Collected data
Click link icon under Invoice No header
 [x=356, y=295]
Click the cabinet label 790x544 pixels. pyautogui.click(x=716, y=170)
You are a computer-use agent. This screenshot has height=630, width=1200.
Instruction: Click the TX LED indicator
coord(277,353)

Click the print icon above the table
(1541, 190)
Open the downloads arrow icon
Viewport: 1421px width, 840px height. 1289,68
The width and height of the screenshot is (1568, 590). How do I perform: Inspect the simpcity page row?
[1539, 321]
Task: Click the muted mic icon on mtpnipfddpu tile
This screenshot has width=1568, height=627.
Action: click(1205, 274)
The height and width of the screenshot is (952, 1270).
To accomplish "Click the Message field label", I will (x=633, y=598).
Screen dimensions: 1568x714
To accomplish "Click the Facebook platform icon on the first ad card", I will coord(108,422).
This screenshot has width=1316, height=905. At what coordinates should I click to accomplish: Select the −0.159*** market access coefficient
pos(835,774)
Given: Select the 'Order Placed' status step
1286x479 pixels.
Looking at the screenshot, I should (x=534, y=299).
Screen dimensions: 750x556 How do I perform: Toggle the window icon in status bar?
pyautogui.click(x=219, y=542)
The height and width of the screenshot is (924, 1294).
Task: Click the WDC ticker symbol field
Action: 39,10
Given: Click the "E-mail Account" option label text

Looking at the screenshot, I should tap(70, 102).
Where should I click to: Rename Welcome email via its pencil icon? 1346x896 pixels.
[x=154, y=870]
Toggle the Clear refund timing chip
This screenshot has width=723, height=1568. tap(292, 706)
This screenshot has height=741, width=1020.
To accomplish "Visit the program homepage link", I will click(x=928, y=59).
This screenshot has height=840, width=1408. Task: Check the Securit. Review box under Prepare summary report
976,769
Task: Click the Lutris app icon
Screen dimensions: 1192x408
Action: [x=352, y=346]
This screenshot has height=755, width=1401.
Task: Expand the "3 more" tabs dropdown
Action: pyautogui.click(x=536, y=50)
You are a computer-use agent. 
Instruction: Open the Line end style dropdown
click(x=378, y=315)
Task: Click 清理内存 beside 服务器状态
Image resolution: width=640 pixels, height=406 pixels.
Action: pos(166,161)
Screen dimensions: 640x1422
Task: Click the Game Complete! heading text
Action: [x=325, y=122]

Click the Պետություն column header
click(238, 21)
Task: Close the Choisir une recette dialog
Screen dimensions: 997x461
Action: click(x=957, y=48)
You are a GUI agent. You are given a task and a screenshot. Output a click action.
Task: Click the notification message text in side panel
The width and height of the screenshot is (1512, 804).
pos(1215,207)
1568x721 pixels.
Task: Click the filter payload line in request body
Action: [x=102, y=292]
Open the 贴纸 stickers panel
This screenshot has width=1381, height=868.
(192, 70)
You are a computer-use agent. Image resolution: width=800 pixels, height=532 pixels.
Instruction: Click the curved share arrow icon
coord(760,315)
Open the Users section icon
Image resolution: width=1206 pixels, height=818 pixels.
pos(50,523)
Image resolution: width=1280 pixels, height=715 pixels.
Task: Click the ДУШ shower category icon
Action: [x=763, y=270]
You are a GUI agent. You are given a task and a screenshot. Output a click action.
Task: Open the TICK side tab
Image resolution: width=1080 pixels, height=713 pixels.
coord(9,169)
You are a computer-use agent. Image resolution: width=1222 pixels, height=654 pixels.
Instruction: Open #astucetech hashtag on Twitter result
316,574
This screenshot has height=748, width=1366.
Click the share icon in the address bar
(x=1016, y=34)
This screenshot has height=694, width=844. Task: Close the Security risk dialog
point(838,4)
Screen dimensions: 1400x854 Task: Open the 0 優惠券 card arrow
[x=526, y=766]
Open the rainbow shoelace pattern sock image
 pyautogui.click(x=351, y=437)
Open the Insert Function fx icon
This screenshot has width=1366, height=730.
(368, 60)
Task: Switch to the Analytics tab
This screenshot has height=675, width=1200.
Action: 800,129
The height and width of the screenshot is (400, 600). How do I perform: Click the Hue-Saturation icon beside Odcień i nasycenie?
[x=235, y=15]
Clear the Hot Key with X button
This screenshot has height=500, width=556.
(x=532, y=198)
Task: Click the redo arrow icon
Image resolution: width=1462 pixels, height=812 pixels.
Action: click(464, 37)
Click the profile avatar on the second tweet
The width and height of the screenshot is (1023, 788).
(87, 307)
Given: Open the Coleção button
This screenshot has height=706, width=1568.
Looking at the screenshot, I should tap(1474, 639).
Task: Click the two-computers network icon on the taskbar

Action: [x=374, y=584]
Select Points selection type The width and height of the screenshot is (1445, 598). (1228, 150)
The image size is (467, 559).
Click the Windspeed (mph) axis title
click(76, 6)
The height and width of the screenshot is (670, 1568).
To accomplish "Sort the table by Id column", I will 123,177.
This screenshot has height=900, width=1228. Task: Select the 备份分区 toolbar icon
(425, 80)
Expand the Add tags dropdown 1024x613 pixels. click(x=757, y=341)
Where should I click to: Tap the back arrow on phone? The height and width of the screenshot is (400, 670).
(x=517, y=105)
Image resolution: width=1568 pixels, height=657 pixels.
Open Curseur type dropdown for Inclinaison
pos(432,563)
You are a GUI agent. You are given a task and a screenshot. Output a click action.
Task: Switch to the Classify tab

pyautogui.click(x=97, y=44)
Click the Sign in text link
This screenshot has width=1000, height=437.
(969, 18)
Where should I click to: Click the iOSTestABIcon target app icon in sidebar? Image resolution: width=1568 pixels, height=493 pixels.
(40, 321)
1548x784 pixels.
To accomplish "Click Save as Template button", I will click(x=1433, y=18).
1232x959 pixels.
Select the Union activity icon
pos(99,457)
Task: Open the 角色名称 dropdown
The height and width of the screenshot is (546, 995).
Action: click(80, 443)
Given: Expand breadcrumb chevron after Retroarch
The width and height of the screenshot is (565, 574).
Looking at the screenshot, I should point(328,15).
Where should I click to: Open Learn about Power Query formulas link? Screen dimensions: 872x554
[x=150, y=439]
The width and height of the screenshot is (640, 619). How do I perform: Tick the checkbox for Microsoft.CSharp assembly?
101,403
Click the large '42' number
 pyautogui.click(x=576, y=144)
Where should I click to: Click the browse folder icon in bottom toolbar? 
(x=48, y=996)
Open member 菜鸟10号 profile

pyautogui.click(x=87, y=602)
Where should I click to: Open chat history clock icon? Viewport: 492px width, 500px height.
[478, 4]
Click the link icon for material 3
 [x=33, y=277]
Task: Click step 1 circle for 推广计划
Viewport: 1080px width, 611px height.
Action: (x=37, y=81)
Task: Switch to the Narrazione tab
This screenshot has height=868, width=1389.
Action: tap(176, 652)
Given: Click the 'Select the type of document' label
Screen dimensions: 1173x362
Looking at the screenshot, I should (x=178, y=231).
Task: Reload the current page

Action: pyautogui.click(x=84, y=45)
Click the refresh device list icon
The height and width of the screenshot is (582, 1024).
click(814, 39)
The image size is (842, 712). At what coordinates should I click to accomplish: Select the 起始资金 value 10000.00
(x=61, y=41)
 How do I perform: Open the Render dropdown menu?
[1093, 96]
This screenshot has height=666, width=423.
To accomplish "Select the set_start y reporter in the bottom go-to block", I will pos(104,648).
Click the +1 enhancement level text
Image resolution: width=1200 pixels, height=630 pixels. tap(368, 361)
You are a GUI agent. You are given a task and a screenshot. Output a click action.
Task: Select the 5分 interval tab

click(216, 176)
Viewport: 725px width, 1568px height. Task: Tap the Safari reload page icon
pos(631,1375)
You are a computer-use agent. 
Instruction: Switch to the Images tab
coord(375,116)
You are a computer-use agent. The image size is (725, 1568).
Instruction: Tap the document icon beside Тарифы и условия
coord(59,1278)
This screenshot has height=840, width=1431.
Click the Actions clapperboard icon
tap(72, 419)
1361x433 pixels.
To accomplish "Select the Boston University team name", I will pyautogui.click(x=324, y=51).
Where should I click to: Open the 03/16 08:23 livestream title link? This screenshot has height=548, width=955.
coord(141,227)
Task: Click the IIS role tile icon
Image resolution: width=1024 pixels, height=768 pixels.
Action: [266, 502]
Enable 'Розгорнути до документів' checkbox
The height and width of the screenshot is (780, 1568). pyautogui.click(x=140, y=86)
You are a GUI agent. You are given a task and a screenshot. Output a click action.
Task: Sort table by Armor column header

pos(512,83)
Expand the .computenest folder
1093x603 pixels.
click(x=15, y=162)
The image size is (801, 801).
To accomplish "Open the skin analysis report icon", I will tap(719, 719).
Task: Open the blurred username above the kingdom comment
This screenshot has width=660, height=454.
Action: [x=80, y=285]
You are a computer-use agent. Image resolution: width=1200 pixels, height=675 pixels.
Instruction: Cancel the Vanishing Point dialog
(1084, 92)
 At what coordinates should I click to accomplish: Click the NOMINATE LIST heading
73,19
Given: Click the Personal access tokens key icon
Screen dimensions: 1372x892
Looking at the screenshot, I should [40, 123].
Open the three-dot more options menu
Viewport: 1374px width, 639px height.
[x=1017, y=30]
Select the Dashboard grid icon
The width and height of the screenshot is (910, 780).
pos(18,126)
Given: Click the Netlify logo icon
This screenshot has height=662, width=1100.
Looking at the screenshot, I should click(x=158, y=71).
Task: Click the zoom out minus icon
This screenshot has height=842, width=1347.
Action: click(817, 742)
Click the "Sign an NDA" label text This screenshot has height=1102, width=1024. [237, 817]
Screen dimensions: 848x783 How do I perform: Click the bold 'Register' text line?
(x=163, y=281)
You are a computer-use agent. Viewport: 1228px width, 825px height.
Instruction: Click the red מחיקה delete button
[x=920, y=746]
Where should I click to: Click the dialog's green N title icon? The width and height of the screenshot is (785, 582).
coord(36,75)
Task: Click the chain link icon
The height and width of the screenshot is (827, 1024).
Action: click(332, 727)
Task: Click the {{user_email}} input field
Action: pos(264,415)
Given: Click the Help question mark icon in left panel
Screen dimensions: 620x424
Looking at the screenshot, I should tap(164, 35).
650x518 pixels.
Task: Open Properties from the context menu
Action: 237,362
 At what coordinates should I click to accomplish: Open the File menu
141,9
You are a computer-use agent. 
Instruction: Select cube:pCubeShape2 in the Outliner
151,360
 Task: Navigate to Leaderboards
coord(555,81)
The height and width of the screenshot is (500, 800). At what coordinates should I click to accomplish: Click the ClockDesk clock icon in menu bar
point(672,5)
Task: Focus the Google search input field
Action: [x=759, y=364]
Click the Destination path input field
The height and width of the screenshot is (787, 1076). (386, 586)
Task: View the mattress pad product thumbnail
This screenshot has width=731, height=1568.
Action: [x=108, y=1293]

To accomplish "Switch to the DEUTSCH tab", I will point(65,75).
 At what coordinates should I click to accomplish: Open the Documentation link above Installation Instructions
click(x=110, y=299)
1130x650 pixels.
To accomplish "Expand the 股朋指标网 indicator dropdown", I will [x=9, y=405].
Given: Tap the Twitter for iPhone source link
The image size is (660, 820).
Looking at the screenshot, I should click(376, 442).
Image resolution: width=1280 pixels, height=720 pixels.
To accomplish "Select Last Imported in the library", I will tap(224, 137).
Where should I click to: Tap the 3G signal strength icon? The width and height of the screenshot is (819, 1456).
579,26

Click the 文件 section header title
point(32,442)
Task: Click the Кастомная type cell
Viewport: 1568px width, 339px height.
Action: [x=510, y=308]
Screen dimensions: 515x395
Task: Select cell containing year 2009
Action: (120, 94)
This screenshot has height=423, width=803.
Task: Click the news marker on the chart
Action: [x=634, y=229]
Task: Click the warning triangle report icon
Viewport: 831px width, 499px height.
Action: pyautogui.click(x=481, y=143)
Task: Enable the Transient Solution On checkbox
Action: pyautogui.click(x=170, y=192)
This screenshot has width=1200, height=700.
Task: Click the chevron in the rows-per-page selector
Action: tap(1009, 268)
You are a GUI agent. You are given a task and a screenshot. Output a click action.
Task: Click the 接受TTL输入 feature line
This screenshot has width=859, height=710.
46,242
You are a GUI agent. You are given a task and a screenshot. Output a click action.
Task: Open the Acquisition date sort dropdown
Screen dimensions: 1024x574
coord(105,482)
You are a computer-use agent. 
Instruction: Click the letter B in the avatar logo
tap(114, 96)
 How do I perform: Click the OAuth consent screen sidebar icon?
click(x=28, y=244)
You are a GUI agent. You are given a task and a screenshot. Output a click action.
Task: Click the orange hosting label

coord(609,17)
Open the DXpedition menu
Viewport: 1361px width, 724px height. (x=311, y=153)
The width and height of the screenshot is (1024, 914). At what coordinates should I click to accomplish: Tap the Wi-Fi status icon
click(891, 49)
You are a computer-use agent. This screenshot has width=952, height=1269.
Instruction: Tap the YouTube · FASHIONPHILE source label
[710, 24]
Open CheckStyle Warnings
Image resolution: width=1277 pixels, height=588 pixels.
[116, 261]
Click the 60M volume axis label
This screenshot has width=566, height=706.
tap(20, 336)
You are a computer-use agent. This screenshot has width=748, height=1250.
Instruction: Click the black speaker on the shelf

# WHAT IS REQUIRED
Examine the entries and report how many of their lines contain the string "panel", giving no more than the number.

# ANSWER SPACE
3